Housing demand to remain subdued in FY20, affordable segment to decline sharply: India Ratings

V Rishi Kumar Hyderabad | Updated on December 20, 2019

After having improved slightly over FY17-FY19, the overall residential demand across the top six cities -- Bengaluru, Chennai, Hyderabad, Mumbai Metropolitan Region (MMR), National Capital Region (NCR) and Pune -- is unlikely to grow in FY20, according to India Ratings.

This has been attributed to the slowing economy and the reduced ability of developers to deliver on time, in the light of increased funding challenges for the real estate sector. Ind-Ra expects unsold inventory levels to remain stable, supported by limited launches.

Unsold inventory

As of the first half of FY20 in the six key markets, Hyderabad and Pune had the least QTS inventory, while Chennai had the maximum unsold inventory, followed by MMR.

Residential sales were down 5 per cent yoy at 136 million sqft in 1HFY20, across the top six cities in India. NCR saw the maximum decline , while Hyderabad maintained its strong growth momentum in terms of the area sold.

Further, the affordable housing segment (homes valued up to Rs 50 lakh), which grew steadily over FY17-FY19, saw the biggest decline in 1HFY20, despite the measures implemented by the government, including the provision of interest subvention under the Credit Linked Subsidy Scheme and tax benefits in the form of higher income tax deduction.

Housing sector underperforms

The residential sector continues to under-perform as an asset class, impacting investor demand.
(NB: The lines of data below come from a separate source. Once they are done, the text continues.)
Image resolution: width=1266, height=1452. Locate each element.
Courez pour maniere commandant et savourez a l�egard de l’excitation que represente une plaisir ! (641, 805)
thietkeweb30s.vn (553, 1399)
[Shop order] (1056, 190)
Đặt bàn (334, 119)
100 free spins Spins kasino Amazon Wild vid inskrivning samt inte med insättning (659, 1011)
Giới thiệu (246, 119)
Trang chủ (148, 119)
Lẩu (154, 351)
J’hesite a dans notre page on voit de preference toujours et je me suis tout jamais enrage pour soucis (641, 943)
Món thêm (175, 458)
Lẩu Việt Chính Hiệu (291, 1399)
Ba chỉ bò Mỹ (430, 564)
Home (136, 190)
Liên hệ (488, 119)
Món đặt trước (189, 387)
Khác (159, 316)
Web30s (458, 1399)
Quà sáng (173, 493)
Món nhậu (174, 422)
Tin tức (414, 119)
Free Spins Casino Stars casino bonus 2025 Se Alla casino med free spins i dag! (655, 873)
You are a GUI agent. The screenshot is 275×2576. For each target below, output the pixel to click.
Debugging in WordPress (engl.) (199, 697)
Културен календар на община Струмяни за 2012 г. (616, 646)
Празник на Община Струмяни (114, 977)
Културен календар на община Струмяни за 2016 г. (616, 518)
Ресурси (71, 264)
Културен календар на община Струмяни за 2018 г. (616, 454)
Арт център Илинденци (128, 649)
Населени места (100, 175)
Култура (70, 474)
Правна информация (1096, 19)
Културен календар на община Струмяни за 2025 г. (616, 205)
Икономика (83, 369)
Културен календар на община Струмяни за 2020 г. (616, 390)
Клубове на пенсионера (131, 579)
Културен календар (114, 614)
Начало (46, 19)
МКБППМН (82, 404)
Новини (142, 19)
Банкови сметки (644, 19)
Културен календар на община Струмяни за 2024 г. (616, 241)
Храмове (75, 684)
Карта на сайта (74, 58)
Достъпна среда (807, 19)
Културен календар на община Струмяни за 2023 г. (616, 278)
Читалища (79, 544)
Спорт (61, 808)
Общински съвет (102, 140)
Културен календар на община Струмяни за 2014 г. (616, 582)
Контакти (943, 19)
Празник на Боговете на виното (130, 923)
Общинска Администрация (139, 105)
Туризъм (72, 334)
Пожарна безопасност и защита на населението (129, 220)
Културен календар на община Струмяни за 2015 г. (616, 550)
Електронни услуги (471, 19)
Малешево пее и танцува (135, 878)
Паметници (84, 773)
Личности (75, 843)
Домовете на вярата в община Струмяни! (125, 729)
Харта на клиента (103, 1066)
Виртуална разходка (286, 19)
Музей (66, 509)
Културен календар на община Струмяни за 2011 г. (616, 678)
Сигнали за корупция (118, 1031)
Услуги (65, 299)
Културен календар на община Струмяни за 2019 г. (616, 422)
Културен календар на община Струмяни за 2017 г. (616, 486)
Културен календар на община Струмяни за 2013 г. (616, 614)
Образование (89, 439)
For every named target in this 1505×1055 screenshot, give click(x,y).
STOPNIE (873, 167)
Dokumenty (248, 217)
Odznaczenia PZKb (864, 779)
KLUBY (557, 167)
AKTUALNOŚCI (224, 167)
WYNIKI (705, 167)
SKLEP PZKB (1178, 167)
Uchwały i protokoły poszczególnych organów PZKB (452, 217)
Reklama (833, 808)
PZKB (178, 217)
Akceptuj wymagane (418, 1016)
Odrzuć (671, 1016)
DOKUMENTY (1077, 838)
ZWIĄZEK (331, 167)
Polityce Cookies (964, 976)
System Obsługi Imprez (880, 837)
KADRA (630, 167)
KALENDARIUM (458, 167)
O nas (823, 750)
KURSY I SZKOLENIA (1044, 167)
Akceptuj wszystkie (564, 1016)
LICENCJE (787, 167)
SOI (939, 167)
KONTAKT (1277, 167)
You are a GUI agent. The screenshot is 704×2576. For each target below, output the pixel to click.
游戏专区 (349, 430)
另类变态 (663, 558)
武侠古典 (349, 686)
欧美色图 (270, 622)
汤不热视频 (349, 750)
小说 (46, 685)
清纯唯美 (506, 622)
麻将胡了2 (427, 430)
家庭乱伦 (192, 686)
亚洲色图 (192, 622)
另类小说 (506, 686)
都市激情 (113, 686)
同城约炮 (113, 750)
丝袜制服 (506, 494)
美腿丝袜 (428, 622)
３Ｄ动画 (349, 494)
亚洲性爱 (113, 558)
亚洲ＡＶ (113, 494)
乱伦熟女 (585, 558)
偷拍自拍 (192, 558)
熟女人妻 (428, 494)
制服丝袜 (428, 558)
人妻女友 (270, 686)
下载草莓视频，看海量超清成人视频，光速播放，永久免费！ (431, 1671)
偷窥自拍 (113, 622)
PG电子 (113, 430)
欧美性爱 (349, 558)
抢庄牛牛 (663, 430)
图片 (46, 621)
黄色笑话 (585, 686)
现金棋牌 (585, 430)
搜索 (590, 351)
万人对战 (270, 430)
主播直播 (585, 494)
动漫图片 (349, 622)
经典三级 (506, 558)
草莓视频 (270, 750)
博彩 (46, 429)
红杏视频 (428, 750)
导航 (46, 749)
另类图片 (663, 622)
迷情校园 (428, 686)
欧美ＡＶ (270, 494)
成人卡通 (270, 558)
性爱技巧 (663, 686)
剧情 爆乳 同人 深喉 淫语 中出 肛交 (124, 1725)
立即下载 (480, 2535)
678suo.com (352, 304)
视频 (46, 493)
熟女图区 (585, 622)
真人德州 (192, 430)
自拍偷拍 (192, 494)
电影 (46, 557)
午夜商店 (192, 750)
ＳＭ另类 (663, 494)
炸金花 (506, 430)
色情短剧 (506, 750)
Hyderabad is the only market that has shown a price CAGR of high single digits, while the other markets have lagged behind, with a sub-par price CAGR of 1-2 per cent over the last five years.

The demand slowdown has been aggravated by reduced credit availability for the developers amid the ongoing liquidity challenges for non-banking finance companies and housing finance companies, leading to elevated refinancing as well as execution risks for the sector. The government has taken several steps to provide funding support to real estate developers, such as setting up a fund of Rs 250 billion to provide an alternate financing channel to net worth-positive projects that have been stalled due to operational liquidity/ credit availability issues.

Grade-I residential players continue to generate strong sales due to the ongoing market consolidation. Pre-sales for the top 10 listed players grew about 16 per cent yoy in 1HFY20 to about 14.2 million sf.